■ TASK BRIEF
Hunt through the entries for the word "chevron" and copy each line in which it appears.

▼▼▼

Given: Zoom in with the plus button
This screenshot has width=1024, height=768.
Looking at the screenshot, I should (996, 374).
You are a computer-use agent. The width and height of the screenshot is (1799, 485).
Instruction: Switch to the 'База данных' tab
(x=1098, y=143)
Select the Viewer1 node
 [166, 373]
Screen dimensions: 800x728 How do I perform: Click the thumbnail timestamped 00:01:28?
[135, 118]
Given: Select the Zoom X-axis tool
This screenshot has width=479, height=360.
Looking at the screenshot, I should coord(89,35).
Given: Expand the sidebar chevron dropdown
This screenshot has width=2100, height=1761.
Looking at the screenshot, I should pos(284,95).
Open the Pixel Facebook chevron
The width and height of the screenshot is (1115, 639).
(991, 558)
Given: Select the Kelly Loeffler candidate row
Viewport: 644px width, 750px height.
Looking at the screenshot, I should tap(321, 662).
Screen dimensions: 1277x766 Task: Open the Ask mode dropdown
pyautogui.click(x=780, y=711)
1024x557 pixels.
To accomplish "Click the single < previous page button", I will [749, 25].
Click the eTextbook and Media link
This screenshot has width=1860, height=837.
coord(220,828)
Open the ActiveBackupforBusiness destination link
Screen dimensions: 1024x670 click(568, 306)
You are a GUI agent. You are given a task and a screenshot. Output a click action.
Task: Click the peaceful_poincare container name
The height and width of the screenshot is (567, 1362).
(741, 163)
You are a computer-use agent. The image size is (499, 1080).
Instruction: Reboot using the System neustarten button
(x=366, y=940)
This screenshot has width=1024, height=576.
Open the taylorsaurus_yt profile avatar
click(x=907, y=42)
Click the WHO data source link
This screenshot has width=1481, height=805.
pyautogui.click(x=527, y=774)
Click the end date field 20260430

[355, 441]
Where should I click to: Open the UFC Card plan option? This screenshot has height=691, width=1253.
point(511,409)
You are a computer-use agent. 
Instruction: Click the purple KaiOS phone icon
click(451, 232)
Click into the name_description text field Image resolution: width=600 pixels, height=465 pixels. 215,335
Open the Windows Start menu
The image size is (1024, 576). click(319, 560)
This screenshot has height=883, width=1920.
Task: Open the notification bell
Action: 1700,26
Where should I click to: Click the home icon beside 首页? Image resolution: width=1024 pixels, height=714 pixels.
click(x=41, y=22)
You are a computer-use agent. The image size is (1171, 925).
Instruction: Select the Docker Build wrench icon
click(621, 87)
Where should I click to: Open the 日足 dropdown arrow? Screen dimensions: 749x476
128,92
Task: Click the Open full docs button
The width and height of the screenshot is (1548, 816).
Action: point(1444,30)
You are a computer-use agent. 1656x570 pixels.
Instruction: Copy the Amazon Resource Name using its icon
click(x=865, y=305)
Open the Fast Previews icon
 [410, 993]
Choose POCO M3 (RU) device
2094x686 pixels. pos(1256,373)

▲▲▲

■ YOUR SOLUTION
Given: Expand the sidebar chevron dropdown
Open the Pixel Facebook chevron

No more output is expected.